Believe what you will.


No less impressive than reports of a successful military strike is its implications for the quality of Israeli intelligence. We commoners will never know how Israel manages to learn where and when it ought to strike munitions destined for Hezbollah, or how Israel learns which motorcycle or auto is carrying through the crowded streets of Gaza someone on its list for liquidation. Israelis should not fool themselves into believing that the intelligence is complete or foolproof. It is impressive, and sends its warnings to those who should be warned.


Israelis also know that there is no such thing as a free lunch. 


The attack on Syria may have unpleasant consequences. To be sure, neither Syria nor Hezbollah is in an ideal position. Should they consider an attack, or encourage others to attack, they should also consider what is likely to come as a result


Recent events will also trigger yet another chorus of demands that Israel step back and give peace a chance. The BBC film pays attention to those calls, as well as the suspicions of Israelis that lead many to wait for more substantial signs of Palestinian accommodation than so far observed.

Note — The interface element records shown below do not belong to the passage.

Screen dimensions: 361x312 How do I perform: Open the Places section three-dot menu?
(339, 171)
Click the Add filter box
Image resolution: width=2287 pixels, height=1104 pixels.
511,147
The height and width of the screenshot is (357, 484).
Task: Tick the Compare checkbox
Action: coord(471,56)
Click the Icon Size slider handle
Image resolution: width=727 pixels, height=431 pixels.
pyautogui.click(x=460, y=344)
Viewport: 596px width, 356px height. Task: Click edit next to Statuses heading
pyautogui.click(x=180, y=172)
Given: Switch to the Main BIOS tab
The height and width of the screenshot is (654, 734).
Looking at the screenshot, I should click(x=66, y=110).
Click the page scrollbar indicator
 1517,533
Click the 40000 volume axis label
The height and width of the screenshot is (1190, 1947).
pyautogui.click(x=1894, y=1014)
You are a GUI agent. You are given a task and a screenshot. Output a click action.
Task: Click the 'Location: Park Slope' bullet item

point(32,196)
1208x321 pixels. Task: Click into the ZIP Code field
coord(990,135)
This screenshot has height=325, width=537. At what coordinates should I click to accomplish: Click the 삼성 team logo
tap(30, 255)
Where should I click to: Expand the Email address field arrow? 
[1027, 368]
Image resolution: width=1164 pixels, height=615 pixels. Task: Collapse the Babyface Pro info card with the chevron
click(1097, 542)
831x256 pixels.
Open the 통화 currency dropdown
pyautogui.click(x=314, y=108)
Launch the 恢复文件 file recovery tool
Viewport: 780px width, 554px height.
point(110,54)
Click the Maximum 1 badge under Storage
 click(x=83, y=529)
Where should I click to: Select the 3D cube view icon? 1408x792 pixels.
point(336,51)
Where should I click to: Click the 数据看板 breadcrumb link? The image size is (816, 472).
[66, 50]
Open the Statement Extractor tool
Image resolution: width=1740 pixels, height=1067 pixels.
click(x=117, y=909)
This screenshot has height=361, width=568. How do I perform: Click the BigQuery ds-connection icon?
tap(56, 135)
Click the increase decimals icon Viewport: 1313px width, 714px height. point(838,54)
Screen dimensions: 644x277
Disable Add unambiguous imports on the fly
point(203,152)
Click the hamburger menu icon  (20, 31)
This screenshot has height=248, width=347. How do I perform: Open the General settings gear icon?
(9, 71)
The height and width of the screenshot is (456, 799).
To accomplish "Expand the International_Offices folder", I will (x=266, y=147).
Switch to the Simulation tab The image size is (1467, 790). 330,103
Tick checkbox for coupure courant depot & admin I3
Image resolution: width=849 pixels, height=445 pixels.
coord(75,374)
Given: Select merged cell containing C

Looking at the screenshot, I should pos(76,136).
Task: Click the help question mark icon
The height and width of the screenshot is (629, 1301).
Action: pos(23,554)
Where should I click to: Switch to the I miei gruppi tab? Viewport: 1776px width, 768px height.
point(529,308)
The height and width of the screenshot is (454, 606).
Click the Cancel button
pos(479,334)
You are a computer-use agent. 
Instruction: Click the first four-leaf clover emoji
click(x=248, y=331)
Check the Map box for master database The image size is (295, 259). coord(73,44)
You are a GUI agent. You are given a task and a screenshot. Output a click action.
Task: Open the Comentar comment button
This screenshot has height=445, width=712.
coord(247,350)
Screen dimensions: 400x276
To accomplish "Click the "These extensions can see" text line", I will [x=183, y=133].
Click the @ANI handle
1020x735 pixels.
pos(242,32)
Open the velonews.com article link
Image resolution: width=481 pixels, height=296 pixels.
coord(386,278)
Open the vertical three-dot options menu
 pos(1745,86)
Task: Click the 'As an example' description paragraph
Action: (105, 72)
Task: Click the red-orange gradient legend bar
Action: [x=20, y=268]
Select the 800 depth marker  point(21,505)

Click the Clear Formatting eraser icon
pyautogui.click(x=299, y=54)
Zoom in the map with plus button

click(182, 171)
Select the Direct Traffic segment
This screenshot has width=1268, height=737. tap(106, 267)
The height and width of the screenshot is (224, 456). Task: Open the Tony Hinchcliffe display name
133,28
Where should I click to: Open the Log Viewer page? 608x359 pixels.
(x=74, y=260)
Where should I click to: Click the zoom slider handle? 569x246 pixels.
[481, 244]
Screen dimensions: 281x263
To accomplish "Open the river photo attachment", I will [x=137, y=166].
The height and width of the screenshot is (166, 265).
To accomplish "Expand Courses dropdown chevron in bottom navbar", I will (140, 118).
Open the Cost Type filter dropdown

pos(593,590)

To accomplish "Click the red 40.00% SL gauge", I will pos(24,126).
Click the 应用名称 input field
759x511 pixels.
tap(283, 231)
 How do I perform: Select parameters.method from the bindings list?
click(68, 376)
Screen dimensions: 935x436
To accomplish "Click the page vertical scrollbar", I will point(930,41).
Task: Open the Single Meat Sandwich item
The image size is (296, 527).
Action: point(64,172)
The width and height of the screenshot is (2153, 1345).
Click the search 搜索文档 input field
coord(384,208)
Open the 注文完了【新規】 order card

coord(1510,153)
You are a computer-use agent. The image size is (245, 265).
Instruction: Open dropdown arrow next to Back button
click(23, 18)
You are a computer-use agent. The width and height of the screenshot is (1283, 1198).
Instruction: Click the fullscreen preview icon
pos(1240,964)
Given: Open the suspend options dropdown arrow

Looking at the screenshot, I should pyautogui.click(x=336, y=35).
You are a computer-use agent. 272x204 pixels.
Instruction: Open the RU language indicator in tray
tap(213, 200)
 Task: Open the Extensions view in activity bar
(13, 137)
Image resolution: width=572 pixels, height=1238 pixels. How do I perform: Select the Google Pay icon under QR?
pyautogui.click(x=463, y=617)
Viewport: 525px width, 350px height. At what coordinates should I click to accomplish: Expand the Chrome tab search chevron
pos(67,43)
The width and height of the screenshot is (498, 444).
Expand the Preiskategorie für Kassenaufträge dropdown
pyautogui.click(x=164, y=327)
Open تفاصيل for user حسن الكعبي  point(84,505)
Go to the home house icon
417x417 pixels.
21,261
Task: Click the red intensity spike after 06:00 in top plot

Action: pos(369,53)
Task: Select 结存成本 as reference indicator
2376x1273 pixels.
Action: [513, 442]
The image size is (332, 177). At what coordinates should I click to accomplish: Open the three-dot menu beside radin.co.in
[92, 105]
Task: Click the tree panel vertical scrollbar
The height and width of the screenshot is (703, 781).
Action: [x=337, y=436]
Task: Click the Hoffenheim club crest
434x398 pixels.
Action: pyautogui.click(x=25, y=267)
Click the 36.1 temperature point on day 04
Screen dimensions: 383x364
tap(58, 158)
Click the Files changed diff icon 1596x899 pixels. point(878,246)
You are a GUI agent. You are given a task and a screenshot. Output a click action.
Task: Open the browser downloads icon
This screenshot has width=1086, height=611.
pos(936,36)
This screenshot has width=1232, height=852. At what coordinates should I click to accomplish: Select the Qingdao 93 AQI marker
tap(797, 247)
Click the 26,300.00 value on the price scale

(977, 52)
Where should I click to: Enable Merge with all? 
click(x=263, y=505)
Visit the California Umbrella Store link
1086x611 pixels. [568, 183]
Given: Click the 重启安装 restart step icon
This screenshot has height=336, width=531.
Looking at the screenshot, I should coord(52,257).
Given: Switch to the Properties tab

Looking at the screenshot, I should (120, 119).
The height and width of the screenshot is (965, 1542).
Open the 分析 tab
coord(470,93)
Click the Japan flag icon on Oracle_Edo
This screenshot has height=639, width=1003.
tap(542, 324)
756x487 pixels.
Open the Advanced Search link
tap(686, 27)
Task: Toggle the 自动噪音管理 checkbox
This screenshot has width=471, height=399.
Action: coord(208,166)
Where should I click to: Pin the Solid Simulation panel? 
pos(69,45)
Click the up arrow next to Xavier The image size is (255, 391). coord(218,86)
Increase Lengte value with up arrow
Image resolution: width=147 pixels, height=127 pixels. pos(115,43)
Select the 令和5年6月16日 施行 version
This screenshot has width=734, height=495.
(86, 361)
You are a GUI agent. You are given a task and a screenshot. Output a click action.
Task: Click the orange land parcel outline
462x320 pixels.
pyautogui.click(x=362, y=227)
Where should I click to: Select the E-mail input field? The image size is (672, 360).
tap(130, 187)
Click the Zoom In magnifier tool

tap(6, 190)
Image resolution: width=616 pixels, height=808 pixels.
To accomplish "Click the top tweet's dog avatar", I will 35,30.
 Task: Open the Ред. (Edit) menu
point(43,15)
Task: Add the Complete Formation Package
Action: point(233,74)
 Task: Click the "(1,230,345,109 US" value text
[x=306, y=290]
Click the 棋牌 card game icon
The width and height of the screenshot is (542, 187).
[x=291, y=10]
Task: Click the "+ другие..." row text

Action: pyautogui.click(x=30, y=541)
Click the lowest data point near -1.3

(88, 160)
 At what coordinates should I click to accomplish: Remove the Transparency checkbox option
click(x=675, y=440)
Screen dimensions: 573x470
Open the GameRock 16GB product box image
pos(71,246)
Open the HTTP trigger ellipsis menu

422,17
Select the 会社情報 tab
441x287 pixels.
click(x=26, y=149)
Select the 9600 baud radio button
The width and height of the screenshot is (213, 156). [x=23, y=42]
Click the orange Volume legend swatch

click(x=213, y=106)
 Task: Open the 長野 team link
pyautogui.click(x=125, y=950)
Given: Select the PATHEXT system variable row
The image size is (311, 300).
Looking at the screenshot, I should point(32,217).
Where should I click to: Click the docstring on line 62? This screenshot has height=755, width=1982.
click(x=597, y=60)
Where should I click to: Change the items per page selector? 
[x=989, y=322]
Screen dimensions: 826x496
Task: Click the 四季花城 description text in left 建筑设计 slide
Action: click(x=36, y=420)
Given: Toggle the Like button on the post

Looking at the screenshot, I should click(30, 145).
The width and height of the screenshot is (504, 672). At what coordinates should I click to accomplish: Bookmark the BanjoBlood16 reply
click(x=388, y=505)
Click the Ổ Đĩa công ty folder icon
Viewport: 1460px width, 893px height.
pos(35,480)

There will also be more laments from Jews and others that Israel has abandoned the ideals expressed by its founders. 


Welcome to reality. Israel is no less dynamic than other societies. It has changed. Not only has the skyline of Tel Aviv taken the place of sand dunes and rapidly built housing for refugees coming from Europe and the Middle East, but there are religious extremists among the Haredim who refuse to teach their children anything that help them earn a living, and political/religious extremists among the settlers who insist that God gave it all to us.


Along with Tel Aviv''s skyline has come surges in technology and entrepreneurialism, a lessening of government regulation and benefits paralleling what has occurred in Western Europe, a growing gap between rich and poor, and a managing of complexities not apparent in the 1940''s and 1950''s.


The conclusion of the BBC film asks about the future of Israel and the Jewish people in the context of problems that come from Jews and from the enemies of the Jews.


A reading of Josephus suggests that there is nothing new in the big picture, even though we should argue about the differences in detail between his century and ours.


The Tel Aviv skyline, along with the cultural diversity of the country and the capacity of the IDF should convince us Jews that it could be a lot worse, and lead others who would judge the country to do some of the weighing and balancing shown by BBC''s producers.